--- DATA IN THIS EXERCISE Enclosed Below ---

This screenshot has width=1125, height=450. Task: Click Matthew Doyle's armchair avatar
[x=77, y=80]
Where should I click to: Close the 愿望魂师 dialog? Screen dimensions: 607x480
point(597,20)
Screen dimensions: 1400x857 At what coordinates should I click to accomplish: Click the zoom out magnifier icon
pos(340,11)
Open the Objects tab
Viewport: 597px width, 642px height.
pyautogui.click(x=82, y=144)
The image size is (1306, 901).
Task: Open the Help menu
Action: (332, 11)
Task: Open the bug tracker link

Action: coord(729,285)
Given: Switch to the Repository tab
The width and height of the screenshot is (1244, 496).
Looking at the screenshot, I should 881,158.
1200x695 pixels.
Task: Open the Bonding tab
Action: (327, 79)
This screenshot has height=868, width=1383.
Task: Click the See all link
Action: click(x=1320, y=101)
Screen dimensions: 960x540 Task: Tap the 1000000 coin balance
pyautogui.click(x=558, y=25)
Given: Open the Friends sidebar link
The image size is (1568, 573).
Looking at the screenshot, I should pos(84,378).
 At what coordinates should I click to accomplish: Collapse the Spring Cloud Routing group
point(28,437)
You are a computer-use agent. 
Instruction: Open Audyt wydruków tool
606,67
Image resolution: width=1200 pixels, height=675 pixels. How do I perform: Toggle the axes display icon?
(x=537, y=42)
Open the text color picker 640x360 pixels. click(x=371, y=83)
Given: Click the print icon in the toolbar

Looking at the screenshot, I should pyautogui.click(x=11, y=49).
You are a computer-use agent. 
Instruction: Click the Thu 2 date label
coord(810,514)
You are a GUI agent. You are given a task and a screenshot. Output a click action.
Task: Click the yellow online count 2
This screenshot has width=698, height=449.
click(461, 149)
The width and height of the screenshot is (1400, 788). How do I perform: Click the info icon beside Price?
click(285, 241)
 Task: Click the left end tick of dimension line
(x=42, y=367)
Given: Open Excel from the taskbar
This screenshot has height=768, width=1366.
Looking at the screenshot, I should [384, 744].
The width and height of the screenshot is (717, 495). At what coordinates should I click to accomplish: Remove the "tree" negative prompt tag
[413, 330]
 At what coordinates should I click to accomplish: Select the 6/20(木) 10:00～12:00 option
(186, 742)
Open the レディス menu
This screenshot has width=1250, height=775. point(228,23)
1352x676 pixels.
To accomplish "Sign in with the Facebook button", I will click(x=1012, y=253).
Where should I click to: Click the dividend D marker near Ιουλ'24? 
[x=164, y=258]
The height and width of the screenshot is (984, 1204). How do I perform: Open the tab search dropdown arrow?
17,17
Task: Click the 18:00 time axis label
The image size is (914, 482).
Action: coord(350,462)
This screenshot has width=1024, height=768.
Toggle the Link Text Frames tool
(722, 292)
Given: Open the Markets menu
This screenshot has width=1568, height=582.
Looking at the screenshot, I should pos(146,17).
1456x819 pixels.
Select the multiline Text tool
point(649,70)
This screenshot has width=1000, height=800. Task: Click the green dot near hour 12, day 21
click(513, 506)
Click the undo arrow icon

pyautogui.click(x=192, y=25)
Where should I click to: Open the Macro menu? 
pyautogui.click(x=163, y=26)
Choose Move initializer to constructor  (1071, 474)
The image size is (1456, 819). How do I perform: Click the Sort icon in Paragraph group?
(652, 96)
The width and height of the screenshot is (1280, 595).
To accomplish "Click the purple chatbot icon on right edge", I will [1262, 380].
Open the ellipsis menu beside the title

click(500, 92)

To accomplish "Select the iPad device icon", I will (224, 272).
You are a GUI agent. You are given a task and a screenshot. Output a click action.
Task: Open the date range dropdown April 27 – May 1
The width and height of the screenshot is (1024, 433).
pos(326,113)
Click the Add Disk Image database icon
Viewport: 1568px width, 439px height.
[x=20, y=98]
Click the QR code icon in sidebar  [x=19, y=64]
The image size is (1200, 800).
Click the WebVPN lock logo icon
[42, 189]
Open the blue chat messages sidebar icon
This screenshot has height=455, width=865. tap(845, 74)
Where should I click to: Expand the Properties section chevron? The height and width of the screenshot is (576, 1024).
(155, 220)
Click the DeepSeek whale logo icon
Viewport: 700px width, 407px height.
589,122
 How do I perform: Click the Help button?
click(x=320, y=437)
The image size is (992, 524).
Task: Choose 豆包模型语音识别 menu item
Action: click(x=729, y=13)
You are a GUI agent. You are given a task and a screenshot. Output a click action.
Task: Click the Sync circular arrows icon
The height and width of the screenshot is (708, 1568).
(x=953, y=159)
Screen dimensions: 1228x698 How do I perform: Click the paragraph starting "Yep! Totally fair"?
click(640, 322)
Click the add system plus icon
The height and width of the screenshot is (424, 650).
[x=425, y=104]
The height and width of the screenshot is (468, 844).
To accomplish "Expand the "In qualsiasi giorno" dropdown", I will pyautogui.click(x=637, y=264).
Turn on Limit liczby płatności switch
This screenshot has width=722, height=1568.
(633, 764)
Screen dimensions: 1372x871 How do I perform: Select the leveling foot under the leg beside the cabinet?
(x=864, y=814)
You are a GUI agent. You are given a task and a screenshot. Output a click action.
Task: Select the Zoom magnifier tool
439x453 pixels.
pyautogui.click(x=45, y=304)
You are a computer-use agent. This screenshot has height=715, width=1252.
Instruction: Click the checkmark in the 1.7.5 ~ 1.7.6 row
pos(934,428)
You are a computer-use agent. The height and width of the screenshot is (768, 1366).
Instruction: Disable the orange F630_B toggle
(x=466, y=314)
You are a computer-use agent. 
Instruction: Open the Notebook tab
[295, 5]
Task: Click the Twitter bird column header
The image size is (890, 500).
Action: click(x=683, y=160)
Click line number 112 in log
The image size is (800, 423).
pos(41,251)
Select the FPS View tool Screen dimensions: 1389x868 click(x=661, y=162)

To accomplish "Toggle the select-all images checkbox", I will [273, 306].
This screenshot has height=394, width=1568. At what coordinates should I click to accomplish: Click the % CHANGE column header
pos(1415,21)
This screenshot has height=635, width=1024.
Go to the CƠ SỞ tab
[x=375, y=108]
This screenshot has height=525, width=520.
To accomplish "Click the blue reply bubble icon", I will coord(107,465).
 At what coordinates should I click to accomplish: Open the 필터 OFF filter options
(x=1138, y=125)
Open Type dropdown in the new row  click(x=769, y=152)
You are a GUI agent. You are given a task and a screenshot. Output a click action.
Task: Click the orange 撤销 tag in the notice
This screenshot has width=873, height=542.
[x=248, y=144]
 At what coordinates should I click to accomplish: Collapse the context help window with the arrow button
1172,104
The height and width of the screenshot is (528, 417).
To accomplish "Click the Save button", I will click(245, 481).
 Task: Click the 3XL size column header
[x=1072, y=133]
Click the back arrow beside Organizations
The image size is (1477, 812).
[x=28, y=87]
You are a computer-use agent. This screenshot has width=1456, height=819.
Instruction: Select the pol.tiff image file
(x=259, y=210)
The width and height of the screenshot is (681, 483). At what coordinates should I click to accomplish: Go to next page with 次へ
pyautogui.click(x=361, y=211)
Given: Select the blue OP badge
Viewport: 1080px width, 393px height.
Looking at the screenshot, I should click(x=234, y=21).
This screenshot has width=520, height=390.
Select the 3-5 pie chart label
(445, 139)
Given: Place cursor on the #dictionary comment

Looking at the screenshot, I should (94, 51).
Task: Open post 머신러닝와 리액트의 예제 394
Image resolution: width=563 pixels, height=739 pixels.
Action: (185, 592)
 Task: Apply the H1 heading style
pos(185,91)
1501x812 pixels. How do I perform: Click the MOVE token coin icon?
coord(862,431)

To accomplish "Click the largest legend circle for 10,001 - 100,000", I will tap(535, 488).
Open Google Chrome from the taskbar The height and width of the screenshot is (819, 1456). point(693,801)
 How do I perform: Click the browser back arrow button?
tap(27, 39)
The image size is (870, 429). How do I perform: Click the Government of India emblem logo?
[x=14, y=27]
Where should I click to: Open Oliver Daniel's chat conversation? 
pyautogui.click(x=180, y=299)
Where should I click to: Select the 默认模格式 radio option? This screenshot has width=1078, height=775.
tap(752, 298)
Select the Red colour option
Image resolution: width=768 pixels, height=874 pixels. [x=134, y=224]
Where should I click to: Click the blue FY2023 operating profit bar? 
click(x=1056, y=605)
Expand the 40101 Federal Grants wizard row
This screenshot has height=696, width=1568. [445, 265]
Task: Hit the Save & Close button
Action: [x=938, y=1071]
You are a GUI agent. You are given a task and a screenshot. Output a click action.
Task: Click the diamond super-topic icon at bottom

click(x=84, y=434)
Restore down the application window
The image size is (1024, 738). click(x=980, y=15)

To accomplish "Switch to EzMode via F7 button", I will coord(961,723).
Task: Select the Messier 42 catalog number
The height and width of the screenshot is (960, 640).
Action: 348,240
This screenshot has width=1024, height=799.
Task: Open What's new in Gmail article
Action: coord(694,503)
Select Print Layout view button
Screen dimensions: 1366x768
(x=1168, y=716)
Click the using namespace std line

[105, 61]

--- End of Enclosed DATA IN THIS EXERCISE ---

### WHAT TO PRODUCE
Your answer consists solely of the lines from the top of the records above through the line that contains "Open the text", each echoed exactly.

### OUTPUT FOR THIS TASK
This screenshot has width=1125, height=450. Task: Click Matthew Doyle's armchair avatar
[x=77, y=80]
Where should I click to: Close the 愿望魂师 dialog? Screen dimensions: 607x480
point(597,20)
Screen dimensions: 1400x857 At what coordinates should I click to accomplish: Click the zoom out magnifier icon
pos(340,11)
Open the Objects tab
Viewport: 597px width, 642px height.
pyautogui.click(x=82, y=144)
The image size is (1306, 901).
Task: Open the Help menu
Action: (332, 11)
Task: Open the bug tracker link

Action: coord(729,285)
Given: Switch to the Repository tab
The width and height of the screenshot is (1244, 496).
Looking at the screenshot, I should 881,158.
1200x695 pixels.
Task: Open the Bonding tab
Action: (327, 79)
This screenshot has height=868, width=1383.
Task: Click the See all link
Action: click(x=1320, y=101)
Screen dimensions: 960x540 Task: Tap the 1000000 coin balance
pyautogui.click(x=558, y=25)
Given: Open the Friends sidebar link
The image size is (1568, 573).
Looking at the screenshot, I should pos(84,378).
 At what coordinates should I click to accomplish: Collapse the Spring Cloud Routing group
point(28,437)
You are a computer-use agent. 
Instruction: Open Audyt wydruków tool
606,67
Image resolution: width=1200 pixels, height=675 pixels. How do I perform: Toggle the axes display icon?
(x=537, y=42)
Open the text color picker 640x360 pixels. click(x=371, y=83)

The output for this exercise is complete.